WHAT YOU ARE ASKED TO DO → Pull every line that includes the word "header" from the data.

RECORDS FOR THE EXERCISE →
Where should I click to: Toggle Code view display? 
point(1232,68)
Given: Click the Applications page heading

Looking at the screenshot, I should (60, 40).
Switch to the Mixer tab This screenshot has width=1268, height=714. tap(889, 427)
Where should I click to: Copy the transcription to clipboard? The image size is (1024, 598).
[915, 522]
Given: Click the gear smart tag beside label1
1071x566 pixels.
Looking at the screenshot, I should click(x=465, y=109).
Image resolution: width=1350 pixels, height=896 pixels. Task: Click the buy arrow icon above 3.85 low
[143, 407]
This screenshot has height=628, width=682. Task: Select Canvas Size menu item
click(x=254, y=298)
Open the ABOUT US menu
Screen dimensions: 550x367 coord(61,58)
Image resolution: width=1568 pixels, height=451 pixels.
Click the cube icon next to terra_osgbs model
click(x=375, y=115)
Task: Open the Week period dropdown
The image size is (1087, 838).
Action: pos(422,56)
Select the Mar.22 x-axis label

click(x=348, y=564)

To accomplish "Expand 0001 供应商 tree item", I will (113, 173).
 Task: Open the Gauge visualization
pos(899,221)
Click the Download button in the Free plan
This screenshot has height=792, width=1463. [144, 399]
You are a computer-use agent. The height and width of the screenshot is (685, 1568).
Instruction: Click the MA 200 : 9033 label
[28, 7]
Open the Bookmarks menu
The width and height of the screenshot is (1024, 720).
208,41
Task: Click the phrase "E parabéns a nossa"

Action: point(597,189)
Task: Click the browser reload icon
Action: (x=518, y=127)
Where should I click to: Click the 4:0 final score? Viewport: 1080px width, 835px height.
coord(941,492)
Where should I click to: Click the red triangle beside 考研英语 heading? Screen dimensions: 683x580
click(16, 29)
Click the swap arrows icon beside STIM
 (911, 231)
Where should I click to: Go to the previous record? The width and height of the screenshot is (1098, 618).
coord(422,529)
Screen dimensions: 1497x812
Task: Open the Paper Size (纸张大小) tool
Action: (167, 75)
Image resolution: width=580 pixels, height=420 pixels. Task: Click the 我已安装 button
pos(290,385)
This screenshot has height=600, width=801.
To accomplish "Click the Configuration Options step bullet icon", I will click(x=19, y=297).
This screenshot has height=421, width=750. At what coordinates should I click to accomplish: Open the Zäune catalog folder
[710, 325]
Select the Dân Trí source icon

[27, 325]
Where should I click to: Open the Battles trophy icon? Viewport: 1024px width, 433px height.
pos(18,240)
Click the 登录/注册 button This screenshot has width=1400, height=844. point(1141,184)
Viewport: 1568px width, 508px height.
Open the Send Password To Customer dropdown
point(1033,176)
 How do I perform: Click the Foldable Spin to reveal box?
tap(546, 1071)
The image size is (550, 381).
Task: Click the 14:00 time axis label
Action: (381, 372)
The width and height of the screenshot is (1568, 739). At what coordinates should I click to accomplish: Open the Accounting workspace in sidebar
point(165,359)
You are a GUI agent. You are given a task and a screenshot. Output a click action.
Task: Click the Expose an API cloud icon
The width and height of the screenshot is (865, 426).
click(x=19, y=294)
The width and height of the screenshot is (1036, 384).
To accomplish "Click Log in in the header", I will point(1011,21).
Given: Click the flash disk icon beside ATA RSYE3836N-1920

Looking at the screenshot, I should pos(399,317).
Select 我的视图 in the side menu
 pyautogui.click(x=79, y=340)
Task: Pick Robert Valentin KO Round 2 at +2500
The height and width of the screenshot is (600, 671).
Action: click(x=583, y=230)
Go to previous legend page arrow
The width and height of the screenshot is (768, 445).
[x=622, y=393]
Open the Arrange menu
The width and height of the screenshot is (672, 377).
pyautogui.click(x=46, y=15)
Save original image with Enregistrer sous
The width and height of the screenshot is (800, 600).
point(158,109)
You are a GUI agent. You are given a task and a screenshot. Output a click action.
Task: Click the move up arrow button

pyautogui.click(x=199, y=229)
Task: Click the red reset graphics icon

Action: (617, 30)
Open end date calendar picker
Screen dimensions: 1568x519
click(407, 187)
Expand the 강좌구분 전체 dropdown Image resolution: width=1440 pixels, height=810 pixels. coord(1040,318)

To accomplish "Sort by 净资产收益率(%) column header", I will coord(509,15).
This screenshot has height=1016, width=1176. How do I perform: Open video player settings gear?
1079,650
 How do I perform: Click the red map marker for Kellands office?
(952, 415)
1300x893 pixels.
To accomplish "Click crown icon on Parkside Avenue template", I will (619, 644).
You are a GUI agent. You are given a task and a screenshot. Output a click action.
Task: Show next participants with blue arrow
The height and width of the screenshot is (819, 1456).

ANSWER TO THE EXERCISE →
To accomplish "Click Log in in the header", I will point(1011,21).
To accomplish "Sort by 净资产收益率(%) column header", I will coord(509,15).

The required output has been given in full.